Throughout his books one observes that James Joyce was a master word-smith. A fine linguist he spoke Greek, Gaelic, Italian, French; and he was an expert in the mother tongue he was taught, English. He wrote three collections of poetry, traditional in form and rhyme. However, I see significant poetic prose in his first book, the collection of stories entitled Dubliners (1914). Let us consider five stories: “Two Gallants,” ”A Little Cloud,”  “A Painful Case,” “The Dead,” and “Araby.” Joyce’s poetics show strongly in description of setting, objects, people, and in emotional moments.

TWO GALLANTS

Two men are walking the streets of Dublin at night: “Like illumined pearls the lamps shone from the summits of their tall poles upon the living texture below, which, changing shape and hue unceasingly, sent up into the warm grey evening air an unchanging, unceasing murmur.” (54) Let us take note of how Joyce repeats forms of the same word.

One object becomes distinct, acting as a symbol of a man’s mood: “Lenehan’s gaze was fixed on the large faint moon circled with a double halo. He watched earnestly the passing of a grey web of twilight across its face.” (57) 

Joyce is able to catch the character of a person in a few telling strokes as skillfully as a painter: “He walked with his hands by his sides, holding himself erect and swaying his head from side to side. His head was large, globular and oily; it sweated in all weathers; and his large round hat, set upon it sideways, looked like a bulb which had grown out of another.” (56)

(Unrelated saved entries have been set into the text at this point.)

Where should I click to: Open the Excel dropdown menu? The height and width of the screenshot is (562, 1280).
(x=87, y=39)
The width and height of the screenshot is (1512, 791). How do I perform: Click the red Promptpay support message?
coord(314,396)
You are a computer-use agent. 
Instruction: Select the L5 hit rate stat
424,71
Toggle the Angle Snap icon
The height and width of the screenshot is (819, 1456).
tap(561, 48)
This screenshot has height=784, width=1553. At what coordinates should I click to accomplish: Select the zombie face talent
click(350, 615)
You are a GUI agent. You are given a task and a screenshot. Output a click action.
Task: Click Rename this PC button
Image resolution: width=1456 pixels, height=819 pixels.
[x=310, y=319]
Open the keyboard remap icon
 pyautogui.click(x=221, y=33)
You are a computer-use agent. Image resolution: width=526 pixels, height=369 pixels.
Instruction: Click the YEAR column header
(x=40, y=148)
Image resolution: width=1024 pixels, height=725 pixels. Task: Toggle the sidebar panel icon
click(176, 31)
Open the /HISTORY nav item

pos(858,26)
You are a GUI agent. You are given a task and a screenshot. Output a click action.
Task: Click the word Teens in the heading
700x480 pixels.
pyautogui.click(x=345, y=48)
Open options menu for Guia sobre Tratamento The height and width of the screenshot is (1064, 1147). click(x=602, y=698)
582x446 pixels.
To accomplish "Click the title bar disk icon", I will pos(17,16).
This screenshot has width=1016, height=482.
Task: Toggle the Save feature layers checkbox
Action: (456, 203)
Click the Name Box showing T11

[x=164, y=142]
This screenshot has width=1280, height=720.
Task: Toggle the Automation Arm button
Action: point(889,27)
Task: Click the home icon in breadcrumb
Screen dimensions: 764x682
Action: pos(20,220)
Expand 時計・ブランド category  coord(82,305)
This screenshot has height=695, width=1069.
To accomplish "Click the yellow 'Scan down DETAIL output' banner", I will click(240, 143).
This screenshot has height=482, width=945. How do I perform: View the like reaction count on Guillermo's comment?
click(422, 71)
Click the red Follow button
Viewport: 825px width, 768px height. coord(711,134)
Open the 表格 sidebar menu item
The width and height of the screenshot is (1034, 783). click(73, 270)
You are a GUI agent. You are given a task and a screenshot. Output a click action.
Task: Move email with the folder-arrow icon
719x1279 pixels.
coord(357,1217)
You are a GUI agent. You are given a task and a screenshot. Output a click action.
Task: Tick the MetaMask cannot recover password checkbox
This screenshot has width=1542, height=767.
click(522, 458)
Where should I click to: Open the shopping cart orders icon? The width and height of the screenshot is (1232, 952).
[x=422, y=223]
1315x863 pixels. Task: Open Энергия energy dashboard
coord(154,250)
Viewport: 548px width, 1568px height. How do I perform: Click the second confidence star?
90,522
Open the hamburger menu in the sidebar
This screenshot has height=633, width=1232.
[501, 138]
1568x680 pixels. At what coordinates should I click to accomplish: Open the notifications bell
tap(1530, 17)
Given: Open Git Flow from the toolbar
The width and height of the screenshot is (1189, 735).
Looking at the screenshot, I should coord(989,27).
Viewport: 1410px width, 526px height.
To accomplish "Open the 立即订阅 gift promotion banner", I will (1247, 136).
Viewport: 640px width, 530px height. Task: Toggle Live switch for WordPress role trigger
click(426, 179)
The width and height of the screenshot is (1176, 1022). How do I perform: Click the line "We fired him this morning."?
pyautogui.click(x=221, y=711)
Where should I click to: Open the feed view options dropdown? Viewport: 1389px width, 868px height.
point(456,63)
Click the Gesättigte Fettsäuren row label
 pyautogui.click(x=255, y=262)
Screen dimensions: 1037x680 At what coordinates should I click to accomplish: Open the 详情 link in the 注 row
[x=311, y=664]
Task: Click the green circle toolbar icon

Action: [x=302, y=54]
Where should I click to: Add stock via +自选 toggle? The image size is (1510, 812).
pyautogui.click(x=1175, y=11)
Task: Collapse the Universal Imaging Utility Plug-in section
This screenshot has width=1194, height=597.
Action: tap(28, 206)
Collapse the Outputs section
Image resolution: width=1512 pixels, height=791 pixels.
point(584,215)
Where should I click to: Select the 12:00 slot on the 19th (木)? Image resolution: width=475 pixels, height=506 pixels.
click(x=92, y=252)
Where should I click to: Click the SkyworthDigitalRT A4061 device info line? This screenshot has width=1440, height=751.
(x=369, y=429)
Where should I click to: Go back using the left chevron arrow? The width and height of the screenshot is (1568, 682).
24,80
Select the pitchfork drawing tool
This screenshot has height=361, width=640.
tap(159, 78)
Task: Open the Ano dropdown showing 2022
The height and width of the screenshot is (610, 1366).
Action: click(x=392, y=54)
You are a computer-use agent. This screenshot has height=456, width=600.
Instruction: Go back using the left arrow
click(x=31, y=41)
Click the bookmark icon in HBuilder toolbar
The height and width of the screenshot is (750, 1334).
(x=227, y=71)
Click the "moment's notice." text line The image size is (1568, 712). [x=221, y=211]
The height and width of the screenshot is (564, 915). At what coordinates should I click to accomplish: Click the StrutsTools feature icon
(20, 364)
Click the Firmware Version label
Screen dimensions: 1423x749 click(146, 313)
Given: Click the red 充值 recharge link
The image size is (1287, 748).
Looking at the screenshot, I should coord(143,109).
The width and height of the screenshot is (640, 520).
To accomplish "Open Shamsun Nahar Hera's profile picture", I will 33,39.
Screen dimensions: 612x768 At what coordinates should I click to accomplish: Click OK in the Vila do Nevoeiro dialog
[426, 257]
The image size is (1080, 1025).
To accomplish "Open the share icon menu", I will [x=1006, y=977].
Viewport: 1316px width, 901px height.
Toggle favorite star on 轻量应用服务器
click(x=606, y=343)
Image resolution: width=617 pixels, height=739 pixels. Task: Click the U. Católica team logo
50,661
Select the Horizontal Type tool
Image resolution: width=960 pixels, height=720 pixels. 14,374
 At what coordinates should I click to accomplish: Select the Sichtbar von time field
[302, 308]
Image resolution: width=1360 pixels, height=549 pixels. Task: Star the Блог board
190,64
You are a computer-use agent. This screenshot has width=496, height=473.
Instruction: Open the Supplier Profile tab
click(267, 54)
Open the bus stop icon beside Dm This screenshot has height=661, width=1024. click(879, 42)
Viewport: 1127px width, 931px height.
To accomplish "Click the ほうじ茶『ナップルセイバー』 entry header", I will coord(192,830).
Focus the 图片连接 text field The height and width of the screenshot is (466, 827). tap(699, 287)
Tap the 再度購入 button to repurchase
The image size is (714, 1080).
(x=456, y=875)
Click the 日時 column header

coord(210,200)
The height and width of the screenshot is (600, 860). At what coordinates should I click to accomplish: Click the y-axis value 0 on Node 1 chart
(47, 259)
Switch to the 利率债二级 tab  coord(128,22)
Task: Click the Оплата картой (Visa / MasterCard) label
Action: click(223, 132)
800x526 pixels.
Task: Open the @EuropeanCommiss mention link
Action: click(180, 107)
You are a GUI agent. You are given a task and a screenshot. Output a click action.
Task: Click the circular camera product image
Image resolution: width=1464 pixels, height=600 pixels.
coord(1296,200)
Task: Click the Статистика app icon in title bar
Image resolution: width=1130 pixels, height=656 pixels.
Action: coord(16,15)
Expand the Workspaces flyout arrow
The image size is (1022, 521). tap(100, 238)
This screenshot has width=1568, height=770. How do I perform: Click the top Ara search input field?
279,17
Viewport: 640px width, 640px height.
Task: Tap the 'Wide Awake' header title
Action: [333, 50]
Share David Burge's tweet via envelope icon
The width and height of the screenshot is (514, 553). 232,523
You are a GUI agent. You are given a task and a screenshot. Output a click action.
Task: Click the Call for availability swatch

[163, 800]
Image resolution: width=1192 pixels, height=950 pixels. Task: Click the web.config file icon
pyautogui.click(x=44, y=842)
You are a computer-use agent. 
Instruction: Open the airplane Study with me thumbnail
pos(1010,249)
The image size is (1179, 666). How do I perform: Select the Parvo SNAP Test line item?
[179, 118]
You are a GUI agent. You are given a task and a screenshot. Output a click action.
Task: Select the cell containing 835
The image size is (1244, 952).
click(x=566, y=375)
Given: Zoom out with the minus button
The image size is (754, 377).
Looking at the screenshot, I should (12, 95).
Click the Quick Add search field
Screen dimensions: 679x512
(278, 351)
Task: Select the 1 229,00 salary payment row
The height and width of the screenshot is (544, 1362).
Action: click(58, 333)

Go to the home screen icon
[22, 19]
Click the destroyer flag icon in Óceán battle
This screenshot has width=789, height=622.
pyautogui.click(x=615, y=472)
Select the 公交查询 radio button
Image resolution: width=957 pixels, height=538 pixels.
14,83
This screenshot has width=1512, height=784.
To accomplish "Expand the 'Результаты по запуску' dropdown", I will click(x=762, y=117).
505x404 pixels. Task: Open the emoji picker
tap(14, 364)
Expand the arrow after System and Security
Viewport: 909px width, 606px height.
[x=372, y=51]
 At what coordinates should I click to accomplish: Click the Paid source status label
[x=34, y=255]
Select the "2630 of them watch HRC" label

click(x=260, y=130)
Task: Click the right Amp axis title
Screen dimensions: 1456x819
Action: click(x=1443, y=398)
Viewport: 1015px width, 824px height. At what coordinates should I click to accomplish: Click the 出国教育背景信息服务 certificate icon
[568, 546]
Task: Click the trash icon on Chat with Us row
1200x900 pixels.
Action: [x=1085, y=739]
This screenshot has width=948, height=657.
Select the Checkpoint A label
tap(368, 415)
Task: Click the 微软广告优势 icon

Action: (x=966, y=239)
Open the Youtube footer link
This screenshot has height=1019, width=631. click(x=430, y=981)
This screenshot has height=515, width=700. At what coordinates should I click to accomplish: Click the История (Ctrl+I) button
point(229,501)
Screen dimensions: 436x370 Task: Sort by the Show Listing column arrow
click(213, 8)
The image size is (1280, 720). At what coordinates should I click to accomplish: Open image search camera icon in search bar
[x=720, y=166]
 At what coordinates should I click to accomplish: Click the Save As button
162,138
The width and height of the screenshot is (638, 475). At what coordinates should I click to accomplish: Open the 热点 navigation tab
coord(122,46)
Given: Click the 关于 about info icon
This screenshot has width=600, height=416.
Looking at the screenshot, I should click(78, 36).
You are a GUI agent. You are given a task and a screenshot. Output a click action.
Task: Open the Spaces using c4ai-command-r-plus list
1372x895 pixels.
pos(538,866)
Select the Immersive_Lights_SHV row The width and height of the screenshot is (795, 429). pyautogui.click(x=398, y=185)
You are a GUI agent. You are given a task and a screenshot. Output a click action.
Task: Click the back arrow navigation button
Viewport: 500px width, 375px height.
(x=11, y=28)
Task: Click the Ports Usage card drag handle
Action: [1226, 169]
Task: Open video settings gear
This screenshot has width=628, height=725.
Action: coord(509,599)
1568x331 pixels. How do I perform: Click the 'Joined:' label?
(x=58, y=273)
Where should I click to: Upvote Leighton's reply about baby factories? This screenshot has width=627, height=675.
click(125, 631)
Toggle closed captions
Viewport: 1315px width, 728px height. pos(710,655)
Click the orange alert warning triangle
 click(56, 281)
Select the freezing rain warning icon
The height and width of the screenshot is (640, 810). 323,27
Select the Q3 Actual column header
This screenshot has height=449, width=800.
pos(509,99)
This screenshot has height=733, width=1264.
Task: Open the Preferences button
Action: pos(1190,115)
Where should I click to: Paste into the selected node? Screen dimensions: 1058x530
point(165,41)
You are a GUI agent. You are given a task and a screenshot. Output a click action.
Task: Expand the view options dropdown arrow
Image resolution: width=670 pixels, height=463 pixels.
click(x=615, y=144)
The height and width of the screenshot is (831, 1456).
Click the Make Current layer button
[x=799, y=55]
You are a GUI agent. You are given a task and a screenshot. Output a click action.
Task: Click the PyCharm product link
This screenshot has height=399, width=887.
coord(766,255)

Later, one man is nervously waiting for the other to conclude a shady deal: “The air which the harpist had played began to control his movements. His softly padded feet played the melody while his fingers swept a scale of variations idly along the railings after each group of notes.” (60) As he glances the man coming towards him, emotions grow stronger: “An intimation of the result pricked him like the point of a sharp instrument. He knew Corley would fail; he knew it was no go.” (63)

A LITTLE CLOUD

Early in this story Joyce personifies the houses of the city of Dublin: “They seemed to him a band of tramps, huddled together along the river-banks, their old coats covered with dust and soot, stupefied by the panorama of sunset and waiting for the first chill of night to bid them arise, shake themselves and begone.” (74)

He seems to feel tender toward the denizens of the city: “The glow of a late autumn sunset covered the grass plots and walks. It cast a shower of kindly golden dust on the untidy nurses and decrepit old men who drowsed on the benches; it flickered upon all the moving figures.” (72)”A horde of grimy children populated the street. They stood or ran in the roadway, or crawled up the steps before the gaping doors, or squatted like mice upon the thresholds.” (73) A strong simile.

A photograph of a woman is peered at in a certain light: “He looked coldly into the eyes of the photograph and they answered coldly. Certainly they were pretty and the face itself was pretty. But he found something mean in it. Why was it so unconscious and ladylike? The composure of the eyes irritated him. They repelled him and defied him: there was no passion in them, no rapture.” (82)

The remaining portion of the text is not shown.